(Task data Opens)

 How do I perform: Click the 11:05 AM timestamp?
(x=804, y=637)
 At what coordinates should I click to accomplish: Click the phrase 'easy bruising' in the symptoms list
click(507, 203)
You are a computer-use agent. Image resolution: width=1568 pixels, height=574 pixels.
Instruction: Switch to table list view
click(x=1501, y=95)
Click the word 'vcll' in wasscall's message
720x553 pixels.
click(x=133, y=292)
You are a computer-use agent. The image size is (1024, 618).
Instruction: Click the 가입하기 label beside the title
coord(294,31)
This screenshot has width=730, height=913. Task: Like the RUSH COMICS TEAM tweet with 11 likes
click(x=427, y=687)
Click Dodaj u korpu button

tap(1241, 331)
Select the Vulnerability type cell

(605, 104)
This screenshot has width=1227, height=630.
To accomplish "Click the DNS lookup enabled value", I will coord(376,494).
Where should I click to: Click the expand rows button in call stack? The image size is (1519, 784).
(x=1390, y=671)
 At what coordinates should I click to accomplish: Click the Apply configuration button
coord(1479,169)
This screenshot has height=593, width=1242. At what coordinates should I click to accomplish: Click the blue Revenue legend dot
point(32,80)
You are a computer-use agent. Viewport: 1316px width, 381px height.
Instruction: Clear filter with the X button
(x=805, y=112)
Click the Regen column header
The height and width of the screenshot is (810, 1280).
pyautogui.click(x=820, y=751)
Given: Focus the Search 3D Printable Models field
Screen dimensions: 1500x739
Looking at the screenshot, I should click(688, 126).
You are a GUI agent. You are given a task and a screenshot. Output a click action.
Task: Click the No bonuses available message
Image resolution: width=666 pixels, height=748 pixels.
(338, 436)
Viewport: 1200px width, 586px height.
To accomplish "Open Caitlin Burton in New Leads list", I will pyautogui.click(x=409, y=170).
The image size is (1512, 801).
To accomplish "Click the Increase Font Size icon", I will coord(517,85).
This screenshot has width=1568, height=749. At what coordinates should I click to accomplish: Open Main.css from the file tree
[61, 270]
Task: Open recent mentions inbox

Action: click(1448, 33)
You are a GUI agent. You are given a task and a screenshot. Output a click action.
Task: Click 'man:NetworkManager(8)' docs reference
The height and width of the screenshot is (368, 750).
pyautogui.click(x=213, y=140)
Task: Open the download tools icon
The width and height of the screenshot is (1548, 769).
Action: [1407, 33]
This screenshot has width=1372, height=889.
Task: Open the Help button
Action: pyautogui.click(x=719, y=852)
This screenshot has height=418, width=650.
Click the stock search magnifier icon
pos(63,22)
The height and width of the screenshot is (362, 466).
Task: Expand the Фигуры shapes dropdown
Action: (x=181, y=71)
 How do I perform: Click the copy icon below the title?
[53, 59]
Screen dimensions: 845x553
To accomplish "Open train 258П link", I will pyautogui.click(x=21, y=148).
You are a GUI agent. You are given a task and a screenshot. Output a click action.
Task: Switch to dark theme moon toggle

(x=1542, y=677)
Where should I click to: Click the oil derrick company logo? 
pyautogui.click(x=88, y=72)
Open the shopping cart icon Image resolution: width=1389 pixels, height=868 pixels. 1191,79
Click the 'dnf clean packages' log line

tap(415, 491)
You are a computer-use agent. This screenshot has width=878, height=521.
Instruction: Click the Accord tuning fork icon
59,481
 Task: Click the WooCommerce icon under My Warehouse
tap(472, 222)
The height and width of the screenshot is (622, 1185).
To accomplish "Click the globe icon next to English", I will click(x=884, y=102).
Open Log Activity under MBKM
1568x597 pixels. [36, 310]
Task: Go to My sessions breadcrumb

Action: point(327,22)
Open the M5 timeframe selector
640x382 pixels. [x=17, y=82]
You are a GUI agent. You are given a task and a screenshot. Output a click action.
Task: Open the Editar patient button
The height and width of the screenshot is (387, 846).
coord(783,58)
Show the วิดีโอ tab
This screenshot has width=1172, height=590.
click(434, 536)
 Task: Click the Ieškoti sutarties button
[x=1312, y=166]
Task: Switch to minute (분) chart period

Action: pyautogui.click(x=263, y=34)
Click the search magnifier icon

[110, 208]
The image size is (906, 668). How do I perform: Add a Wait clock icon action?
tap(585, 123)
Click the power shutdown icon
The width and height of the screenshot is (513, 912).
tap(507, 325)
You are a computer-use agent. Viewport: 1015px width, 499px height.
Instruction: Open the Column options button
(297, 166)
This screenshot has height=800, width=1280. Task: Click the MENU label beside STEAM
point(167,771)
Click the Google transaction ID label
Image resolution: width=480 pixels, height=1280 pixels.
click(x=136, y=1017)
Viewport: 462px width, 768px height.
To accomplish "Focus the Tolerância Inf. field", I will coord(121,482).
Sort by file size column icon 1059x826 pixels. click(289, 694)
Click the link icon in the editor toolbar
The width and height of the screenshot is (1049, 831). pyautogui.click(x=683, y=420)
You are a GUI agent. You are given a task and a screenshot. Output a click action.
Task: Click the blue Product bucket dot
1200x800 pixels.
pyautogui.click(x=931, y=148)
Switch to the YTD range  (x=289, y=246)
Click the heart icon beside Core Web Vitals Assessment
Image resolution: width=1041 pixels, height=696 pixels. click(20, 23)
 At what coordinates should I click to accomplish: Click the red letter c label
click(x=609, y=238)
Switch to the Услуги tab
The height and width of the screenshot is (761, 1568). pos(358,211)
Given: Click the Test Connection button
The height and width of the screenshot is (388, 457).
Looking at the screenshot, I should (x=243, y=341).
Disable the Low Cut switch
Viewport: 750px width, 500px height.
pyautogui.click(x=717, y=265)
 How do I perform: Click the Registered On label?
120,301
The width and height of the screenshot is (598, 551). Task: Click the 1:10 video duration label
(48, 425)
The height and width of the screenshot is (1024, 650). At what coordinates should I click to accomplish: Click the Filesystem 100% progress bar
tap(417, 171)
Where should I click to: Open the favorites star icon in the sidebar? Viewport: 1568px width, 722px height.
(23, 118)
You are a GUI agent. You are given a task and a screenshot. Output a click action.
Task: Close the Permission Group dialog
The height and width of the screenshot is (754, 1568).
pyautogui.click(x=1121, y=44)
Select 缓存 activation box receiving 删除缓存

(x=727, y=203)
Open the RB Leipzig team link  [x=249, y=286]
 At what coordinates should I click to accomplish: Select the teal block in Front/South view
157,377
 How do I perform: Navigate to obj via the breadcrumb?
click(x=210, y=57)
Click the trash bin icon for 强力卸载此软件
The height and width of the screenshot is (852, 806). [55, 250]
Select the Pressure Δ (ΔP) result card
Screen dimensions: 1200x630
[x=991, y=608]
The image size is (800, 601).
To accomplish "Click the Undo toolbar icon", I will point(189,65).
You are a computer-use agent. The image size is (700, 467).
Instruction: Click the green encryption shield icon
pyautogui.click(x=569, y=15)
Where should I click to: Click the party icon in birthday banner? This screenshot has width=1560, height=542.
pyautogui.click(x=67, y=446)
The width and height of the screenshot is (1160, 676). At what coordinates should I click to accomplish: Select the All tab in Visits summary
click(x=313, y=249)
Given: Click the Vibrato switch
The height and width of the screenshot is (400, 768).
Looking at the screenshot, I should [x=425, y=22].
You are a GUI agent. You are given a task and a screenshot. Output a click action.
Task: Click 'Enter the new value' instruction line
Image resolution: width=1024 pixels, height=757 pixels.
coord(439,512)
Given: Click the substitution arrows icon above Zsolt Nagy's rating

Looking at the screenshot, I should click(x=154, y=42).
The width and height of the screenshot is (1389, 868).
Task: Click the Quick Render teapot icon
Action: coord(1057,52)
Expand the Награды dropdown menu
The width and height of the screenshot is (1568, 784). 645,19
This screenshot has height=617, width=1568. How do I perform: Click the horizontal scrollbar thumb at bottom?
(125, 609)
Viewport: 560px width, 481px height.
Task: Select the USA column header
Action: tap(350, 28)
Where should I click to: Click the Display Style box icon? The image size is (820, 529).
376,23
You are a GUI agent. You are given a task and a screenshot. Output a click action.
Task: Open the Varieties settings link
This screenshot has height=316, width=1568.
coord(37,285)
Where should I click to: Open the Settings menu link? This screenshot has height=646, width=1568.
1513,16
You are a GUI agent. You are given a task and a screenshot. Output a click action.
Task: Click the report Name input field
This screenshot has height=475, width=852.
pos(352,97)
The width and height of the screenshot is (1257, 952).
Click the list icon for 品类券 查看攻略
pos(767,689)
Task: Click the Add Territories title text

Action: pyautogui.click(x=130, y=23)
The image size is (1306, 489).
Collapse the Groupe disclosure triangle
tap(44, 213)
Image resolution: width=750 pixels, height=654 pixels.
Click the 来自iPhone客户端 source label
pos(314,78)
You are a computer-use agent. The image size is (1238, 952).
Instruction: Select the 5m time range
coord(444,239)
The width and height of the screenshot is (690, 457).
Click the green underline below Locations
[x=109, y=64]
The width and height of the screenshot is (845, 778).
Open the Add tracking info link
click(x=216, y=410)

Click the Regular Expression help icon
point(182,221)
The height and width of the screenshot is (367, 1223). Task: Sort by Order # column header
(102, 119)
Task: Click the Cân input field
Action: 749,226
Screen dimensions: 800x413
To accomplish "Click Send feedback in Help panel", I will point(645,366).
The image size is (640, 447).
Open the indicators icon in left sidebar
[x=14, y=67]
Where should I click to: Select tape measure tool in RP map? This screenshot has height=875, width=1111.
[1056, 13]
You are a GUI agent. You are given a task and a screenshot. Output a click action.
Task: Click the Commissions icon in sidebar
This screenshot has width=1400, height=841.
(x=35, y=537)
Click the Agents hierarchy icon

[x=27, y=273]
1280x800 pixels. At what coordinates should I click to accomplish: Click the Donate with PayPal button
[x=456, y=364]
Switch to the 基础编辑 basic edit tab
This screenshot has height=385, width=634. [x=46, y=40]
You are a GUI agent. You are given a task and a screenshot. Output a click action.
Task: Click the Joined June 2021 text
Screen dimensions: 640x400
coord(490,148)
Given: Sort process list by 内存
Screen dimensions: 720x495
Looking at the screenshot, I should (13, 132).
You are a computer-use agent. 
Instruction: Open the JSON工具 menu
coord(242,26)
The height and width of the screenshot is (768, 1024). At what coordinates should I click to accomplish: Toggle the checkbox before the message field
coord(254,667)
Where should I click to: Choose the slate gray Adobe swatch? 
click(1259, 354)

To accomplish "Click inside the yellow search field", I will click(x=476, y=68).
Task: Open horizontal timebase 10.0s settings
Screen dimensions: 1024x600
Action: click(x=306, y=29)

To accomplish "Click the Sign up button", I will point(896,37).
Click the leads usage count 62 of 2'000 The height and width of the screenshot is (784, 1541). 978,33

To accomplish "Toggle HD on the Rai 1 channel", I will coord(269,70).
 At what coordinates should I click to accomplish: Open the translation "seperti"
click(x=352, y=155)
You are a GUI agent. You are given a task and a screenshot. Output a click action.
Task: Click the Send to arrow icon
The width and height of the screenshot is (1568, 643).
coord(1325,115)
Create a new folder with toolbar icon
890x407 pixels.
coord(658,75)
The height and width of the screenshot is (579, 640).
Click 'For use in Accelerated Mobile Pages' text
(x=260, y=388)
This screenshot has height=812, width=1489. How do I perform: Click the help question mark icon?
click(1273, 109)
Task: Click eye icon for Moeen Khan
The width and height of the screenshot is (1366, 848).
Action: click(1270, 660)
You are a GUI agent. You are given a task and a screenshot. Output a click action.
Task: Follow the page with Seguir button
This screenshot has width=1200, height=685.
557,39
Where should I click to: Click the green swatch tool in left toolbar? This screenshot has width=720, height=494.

(Task data Closes)

**Assigned task**
Your answer should consist only of the lines above between the line holding "How do I perform: Navigate" and the line holding "You are a computer-use agent. The image size is (700, 467).", inclusive, each transcribed exactly.

**Finished exercise**
 How do I perform: Navigate to obj via the breadcrumb?
click(x=210, y=57)
Click the trash bin icon for 强力卸载此软件
The height and width of the screenshot is (852, 806). [55, 250]
Select the Pressure Δ (ΔP) result card
Screen dimensions: 1200x630
[x=991, y=608]
The image size is (800, 601).
To accomplish "Click the Undo toolbar icon", I will point(189,65).
You are a computer-use agent. The image size is (700, 467).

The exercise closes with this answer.